Computer software comprises a set of instructions to be executed by a data processing system. Generally, it is the computer software which makes a data processing system useful, by providing the instructions for the data processing system to carry out productive tasks. Computer software provides instructions that enable a data processing system to function as, for example, a word processing device, spreadsheet device, or an Internet browsing device.
There are a wide variety of different data processing systems capable of using computer software. Accordingly, as used herein, the term “data processing system” is intended to have a broad meaning, and may include personal computers, laptop computers, palmtop computers, handheld computers, network computers, servers, mainframes, workstations, cellular telephones and similar wireless devices, personal digital assistants and other electronic devices on which computer software may be installed. The terms “computer”, “computer software”, “computer program”, “computer programming”, “software”, “software program” and related terms are intended to have a similarly broad meaning.
Generally, modern computer software is originally written in a “high level” computer programming language using syntactic constructs that are comprehensible by a programmer to represent the instructions embodied in the software. For example, in the “C” programming language, the syntactic term “printf” is used to represent an instruction to the data processing system to print the contents of a particular data field.
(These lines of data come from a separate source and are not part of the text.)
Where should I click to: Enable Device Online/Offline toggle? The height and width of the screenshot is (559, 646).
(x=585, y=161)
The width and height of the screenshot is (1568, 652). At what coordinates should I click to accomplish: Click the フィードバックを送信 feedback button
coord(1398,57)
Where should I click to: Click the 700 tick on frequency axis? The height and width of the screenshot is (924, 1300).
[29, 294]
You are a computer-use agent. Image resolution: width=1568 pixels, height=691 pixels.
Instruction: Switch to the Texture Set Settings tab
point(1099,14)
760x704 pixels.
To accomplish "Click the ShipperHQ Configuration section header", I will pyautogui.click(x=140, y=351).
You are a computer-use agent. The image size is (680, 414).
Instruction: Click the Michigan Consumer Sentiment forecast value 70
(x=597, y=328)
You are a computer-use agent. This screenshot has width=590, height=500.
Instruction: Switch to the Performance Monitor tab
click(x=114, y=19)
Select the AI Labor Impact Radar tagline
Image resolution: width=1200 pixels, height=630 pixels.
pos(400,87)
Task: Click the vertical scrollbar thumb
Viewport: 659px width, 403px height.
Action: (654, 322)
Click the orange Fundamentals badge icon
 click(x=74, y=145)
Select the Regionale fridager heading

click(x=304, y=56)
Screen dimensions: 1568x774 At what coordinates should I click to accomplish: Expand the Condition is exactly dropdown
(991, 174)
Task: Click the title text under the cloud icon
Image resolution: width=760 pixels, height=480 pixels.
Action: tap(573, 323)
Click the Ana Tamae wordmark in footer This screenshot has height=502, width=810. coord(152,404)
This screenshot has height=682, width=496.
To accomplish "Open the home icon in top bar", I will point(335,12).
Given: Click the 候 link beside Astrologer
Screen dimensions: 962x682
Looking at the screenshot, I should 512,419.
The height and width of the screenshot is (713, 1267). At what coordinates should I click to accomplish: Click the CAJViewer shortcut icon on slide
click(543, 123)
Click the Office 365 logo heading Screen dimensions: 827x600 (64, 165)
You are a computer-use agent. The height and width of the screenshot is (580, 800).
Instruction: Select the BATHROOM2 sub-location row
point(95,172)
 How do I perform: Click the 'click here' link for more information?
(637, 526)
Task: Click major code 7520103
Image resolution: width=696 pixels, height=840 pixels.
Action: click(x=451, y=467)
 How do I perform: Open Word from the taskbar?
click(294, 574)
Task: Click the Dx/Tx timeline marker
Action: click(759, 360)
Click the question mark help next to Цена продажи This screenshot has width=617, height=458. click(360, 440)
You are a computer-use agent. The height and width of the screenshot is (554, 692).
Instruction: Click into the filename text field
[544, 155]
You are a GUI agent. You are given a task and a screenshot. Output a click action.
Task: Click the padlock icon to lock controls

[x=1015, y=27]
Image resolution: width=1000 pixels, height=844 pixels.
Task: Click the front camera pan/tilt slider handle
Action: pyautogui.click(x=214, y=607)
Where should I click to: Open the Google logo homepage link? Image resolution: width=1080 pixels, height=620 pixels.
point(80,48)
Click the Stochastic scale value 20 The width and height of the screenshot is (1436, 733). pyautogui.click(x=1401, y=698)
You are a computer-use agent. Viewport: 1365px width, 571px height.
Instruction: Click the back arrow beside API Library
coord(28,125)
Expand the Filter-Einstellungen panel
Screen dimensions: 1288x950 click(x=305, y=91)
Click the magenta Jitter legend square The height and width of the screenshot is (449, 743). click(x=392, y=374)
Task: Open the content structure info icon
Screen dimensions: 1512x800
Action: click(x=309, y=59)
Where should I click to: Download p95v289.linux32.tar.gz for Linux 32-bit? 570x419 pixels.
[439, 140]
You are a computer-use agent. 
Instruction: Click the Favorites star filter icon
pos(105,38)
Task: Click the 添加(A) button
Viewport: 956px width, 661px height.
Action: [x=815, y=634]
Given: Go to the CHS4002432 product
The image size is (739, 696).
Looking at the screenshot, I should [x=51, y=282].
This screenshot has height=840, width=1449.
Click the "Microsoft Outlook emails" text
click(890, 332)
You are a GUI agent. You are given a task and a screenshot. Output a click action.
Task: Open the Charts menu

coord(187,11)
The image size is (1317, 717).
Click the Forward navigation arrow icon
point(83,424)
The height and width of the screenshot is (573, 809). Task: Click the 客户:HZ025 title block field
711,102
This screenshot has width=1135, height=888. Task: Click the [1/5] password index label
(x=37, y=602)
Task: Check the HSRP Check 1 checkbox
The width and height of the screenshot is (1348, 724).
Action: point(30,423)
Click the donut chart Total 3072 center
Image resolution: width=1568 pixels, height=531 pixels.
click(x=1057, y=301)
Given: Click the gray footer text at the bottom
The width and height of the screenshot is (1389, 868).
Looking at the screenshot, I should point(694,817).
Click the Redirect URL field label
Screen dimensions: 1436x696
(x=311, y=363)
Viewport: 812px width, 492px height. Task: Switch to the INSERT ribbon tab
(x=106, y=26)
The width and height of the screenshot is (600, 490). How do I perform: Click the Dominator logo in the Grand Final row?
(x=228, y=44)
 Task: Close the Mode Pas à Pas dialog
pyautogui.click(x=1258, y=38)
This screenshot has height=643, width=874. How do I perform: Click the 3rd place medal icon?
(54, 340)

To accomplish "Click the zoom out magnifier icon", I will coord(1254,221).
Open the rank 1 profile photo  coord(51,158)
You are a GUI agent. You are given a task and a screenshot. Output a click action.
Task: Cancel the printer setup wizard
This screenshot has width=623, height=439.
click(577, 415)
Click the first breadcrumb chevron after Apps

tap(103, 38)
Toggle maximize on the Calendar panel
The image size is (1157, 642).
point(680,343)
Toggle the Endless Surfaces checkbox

High level computer programming languages are useful because their syntactic constructs make it easier for programmers to create computer software, since they do not need to compose instructions in a language that would be directly understood by the data processing system. Writing instructions in such a language would be far more difficult because such languages bear little or no resemblance to any human language.
Instructions written in a high level computer programming language, however, generally cannot be directly understood and implemented by a data processing system. Therefore, before a computer program written in a high level computer programming language may be used by a data processing system, it must first be “compiled” into language that will be understood by the target data processing system. Compiling is a process, usually carried out by a computer program called a “compiler”, in which the syntactic constructs of the high level computer programming language are in essence translated into instructions in a language that will be understood by the target data processing system (possibly through an intermediate software layer). The result of the “compiling” or “compilation” process is known as “executable code”, meaning computer program code that can be executed by the data processing system either directly or by an intermediate software layer.
Usually, a direct translation of a computer program written in a high level computer programming language into executable code will not result in particularly efficient executable code. There may be, for example, redundant operations, inefficient allocations of memory within the data processing system, and other circumstances which would impair the efficiency of the executable code. In addition, the order of instructions specified by the human programmer may not be the most efficient, or even nearly the most efficient, way to carry out the instructions on the data processing system. To obviate these difficulties, various performance improvement algorithms are applied when compiling computer programs written in a high level computer programming language.
One example of such a performance improvement algorithm is vectorization. The term “vectorization” refers to a process in which operations that would have been performed iteratively on one target data element at a time (referred to as “scalar processing”) are instead performed on a vector made up of a set of target data elements, thereby enabling the data elements to be operated on at rates exceeding the result rates of simple scalar processing. Thus, one type of performance improvement algorithm that can be applied by a compiler is to transform scalar operations into vector operations.